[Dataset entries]

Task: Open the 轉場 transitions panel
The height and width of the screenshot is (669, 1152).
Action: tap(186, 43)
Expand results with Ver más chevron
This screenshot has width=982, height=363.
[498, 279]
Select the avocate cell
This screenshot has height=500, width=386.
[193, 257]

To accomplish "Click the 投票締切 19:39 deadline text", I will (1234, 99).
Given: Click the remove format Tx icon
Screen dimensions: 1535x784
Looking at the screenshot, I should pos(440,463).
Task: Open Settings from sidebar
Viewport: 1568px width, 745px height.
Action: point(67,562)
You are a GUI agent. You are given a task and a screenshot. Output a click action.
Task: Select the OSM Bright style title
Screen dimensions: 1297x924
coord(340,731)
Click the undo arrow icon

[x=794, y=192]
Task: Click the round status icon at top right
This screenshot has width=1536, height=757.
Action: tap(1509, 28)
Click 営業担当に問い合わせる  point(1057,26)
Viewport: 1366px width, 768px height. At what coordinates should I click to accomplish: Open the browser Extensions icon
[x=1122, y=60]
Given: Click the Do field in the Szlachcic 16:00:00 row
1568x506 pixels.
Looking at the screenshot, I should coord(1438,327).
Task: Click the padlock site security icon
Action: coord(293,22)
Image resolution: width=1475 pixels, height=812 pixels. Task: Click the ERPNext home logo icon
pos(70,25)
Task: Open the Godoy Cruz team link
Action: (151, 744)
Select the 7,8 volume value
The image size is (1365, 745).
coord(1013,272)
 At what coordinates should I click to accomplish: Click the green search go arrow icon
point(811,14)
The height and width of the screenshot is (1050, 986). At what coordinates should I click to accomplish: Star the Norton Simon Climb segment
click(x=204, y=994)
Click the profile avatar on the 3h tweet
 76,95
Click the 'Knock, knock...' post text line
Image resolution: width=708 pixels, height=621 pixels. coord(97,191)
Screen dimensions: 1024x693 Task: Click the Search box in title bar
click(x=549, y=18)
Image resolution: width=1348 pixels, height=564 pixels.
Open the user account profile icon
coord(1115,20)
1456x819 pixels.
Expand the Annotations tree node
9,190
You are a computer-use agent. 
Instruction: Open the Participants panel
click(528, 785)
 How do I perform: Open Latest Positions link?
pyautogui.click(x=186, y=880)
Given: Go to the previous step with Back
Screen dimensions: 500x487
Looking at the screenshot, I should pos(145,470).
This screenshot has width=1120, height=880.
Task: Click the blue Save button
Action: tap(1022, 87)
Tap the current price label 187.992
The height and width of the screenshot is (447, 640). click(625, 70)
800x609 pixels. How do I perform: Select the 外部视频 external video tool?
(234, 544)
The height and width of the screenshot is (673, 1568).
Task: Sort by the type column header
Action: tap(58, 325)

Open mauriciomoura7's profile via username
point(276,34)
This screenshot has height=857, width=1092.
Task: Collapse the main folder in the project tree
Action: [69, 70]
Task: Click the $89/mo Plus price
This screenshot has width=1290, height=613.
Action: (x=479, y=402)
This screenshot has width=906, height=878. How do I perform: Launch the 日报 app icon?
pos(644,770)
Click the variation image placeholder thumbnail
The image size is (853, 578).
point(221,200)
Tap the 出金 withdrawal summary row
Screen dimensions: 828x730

▶ [What needs to be done] Every record is to be written out verbatim.

▶ [Answer space]
Task: Open the 轉場 transitions panel
The height and width of the screenshot is (669, 1152).
Action: tap(186, 43)
Expand results with Ver más chevron
This screenshot has width=982, height=363.
[498, 279]
Select the avocate cell
This screenshot has height=500, width=386.
[193, 257]

To accomplish "Click the 投票締切 19:39 deadline text", I will (1234, 99).
Given: Click the remove format Tx icon
Screen dimensions: 1535x784
Looking at the screenshot, I should pos(440,463).
Task: Open Settings from sidebar
Viewport: 1568px width, 745px height.
Action: point(67,562)
You are a GUI agent. You are given a task and a screenshot. Output a click action.
Task: Select the OSM Bright style title
Screen dimensions: 1297x924
coord(340,731)
Click the undo arrow icon

[x=794, y=192]
Task: Click the round status icon at top right
This screenshot has width=1536, height=757.
Action: tap(1509, 28)
Click 営業担当に問い合わせる  point(1057,26)
Viewport: 1366px width, 768px height. At what coordinates should I click to accomplish: Open the browser Extensions icon
[x=1122, y=60]
Given: Click the Do field in the Szlachcic 16:00:00 row
1568x506 pixels.
Looking at the screenshot, I should coord(1438,327).
Task: Click the padlock site security icon
Action: coord(293,22)
Image resolution: width=1475 pixels, height=812 pixels. Task: Click the ERPNext home logo icon
pos(70,25)
Task: Open the Godoy Cruz team link
Action: (151, 744)
Select the 7,8 volume value
The image size is (1365, 745).
coord(1013,272)
 At what coordinates should I click to accomplish: Click the green search go arrow icon
point(811,14)
The height and width of the screenshot is (1050, 986). At what coordinates should I click to accomplish: Star the Norton Simon Climb segment
click(x=204, y=994)
Click the profile avatar on the 3h tweet
 76,95
Click the 'Knock, knock...' post text line
Image resolution: width=708 pixels, height=621 pixels. coord(97,191)
Screen dimensions: 1024x693 Task: Click the Search box in title bar
click(x=549, y=18)
Image resolution: width=1348 pixels, height=564 pixels.
Open the user account profile icon
coord(1115,20)
1456x819 pixels.
Expand the Annotations tree node
9,190
You are a computer-use agent. 
Instruction: Open the Participants panel
click(528, 785)
 How do I perform: Open Latest Positions link?
pyautogui.click(x=186, y=880)
Given: Go to the previous step with Back
Screen dimensions: 500x487
Looking at the screenshot, I should pos(145,470).
This screenshot has width=1120, height=880.
Task: Click the blue Save button
Action: tap(1022, 87)
Tap the current price label 187.992
The height and width of the screenshot is (447, 640). click(625, 70)
800x609 pixels. How do I perform: Select the 外部视频 external video tool?
(234, 544)
The height and width of the screenshot is (673, 1568).
Task: Sort by the type column header
Action: tap(58, 325)

Open mauriciomoura7's profile via username
point(276,34)
This screenshot has height=857, width=1092.
Task: Collapse the main folder in the project tree
Action: [69, 70]
Task: Click the $89/mo Plus price
This screenshot has width=1290, height=613.
Action: (x=479, y=402)
This screenshot has width=906, height=878. How do I perform: Launch the 日报 app icon?
pos(644,770)
Click the variation image placeholder thumbnail
The image size is (853, 578).
point(221,200)
Tap the 出金 withdrawal summary row
Screen dimensions: 828x730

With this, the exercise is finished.